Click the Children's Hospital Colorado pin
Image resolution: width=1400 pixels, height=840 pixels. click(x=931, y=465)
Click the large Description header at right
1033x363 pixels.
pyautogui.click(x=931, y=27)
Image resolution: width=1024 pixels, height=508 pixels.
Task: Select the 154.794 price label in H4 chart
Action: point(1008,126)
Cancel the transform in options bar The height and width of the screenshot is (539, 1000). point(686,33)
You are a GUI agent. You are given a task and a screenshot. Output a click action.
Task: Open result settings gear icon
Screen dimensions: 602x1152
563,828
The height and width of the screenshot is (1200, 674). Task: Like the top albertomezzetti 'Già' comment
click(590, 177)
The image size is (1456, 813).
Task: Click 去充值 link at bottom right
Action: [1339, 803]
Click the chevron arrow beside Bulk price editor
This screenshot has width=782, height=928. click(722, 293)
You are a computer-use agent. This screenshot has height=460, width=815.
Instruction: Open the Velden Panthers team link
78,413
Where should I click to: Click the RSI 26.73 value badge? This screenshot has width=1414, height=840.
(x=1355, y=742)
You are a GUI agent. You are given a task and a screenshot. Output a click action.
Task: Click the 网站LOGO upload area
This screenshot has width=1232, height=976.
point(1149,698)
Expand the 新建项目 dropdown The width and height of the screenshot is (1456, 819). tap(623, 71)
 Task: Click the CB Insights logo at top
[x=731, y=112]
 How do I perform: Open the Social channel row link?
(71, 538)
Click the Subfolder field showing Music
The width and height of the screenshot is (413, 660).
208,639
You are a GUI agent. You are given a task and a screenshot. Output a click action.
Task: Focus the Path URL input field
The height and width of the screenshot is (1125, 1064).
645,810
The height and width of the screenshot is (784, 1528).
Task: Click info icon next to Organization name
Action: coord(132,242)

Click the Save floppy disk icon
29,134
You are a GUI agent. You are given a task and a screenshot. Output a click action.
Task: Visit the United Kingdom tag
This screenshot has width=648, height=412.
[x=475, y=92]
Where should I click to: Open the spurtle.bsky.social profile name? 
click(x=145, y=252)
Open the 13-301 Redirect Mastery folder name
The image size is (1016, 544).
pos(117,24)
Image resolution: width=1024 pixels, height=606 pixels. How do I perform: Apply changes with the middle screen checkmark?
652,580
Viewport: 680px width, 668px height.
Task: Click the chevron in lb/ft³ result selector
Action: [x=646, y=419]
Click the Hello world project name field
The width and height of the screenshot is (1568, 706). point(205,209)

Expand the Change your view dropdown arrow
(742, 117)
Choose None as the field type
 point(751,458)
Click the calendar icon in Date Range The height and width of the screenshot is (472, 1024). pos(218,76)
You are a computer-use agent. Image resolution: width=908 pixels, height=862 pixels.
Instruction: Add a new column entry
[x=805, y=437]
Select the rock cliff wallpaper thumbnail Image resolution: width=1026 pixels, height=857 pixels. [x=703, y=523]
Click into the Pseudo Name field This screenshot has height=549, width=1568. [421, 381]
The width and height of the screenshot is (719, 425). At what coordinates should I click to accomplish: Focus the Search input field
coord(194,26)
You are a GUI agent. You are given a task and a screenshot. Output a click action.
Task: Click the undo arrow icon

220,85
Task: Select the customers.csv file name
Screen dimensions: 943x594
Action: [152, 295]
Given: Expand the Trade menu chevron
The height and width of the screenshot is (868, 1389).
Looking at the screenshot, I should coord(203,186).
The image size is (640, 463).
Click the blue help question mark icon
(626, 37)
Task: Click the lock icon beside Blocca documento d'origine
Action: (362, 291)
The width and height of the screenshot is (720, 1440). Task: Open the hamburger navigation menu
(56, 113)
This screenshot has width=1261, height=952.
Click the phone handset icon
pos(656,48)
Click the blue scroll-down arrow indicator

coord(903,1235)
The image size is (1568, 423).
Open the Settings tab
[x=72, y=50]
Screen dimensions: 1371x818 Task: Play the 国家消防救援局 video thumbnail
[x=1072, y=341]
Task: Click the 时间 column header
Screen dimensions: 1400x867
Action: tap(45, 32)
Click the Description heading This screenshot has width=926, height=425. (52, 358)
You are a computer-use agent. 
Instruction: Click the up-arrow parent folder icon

### Exercise requirements
Reproduce the rows above verbatim, from the first through the last.

### Written solution
Click the Children's Hospital Colorado pin
Image resolution: width=1400 pixels, height=840 pixels. click(x=931, y=465)
Click the large Description header at right
1033x363 pixels.
pyautogui.click(x=931, y=27)
Image resolution: width=1024 pixels, height=508 pixels.
Task: Select the 154.794 price label in H4 chart
Action: point(1008,126)
Cancel the transform in options bar The height and width of the screenshot is (539, 1000). point(686,33)
You are a GUI agent. You are given a task and a screenshot. Output a click action.
Task: Open result settings gear icon
Screen dimensions: 602x1152
563,828
The height and width of the screenshot is (1200, 674). Task: Like the top albertomezzetti 'Già' comment
click(590, 177)
The image size is (1456, 813).
Task: Click 去充值 link at bottom right
Action: [1339, 803]
Click the chevron arrow beside Bulk price editor
This screenshot has width=782, height=928. click(722, 293)
You are a computer-use agent. This screenshot has height=460, width=815.
Instruction: Open the Velden Panthers team link
78,413
Where should I click to: Click the RSI 26.73 value badge? This screenshot has width=1414, height=840.
(x=1355, y=742)
You are a GUI agent. You are given a task and a screenshot. Output a click action.
Task: Click the 网站LOGO upload area
This screenshot has width=1232, height=976.
point(1149,698)
Expand the 新建项目 dropdown The width and height of the screenshot is (1456, 819). tap(623, 71)
 Task: Click the CB Insights logo at top
[x=731, y=112]
 How do I perform: Open the Social channel row link?
(71, 538)
Click the Subfolder field showing Music
The width and height of the screenshot is (413, 660).
208,639
You are a GUI agent. You are given a task and a screenshot. Output a click action.
Task: Focus the Path URL input field
The height and width of the screenshot is (1125, 1064).
645,810
The height and width of the screenshot is (784, 1528).
Task: Click info icon next to Organization name
Action: coord(132,242)

Click the Save floppy disk icon
29,134
You are a GUI agent. You are given a task and a screenshot. Output a click action.
Task: Visit the United Kingdom tag
This screenshot has width=648, height=412.
[x=475, y=92]
Where should I click to: Open the spurtle.bsky.social profile name? 
click(x=145, y=252)
Open the 13-301 Redirect Mastery folder name
The image size is (1016, 544).
pos(117,24)
Image resolution: width=1024 pixels, height=606 pixels. How do I perform: Apply changes with the middle screen checkmark?
652,580
Viewport: 680px width, 668px height.
Task: Click the chevron in lb/ft³ result selector
Action: [x=646, y=419]
Click the Hello world project name field
The width and height of the screenshot is (1568, 706). point(205,209)

Expand the Change your view dropdown arrow
(742, 117)
Choose None as the field type
 point(751,458)
Click the calendar icon in Date Range The height and width of the screenshot is (472, 1024). pos(218,76)
You are a computer-use agent. Image resolution: width=908 pixels, height=862 pixels.
Instruction: Add a new column entry
[x=805, y=437]
Select the rock cliff wallpaper thumbnail Image resolution: width=1026 pixels, height=857 pixels. [x=703, y=523]
Click into the Pseudo Name field This screenshot has height=549, width=1568. [421, 381]
The width and height of the screenshot is (719, 425). At what coordinates should I click to accomplish: Focus the Search input field
coord(194,26)
You are a GUI agent. You are given a task and a screenshot. Output a click action.
Task: Click the undo arrow icon

220,85
Task: Select the customers.csv file name
Screen dimensions: 943x594
Action: [152, 295]
Given: Expand the Trade menu chevron
The height and width of the screenshot is (868, 1389).
Looking at the screenshot, I should coord(203,186).
The image size is (640, 463).
Click the blue help question mark icon
(626, 37)
Task: Click the lock icon beside Blocca documento d'origine
Action: (362, 291)
The width and height of the screenshot is (720, 1440). Task: Open the hamburger navigation menu
(56, 113)
This screenshot has width=1261, height=952.
Click the phone handset icon
pos(656,48)
Click the blue scroll-down arrow indicator

coord(903,1235)
The image size is (1568, 423).
Open the Settings tab
[x=72, y=50]
Screen dimensions: 1371x818 Task: Play the 国家消防救援局 video thumbnail
[x=1072, y=341]
Task: Click the 时间 column header
Screen dimensions: 1400x867
Action: tap(45, 32)
Click the Description heading This screenshot has width=926, height=425. (52, 358)
You are a computer-use agent. 
Instruction: Click the up-arrow parent folder icon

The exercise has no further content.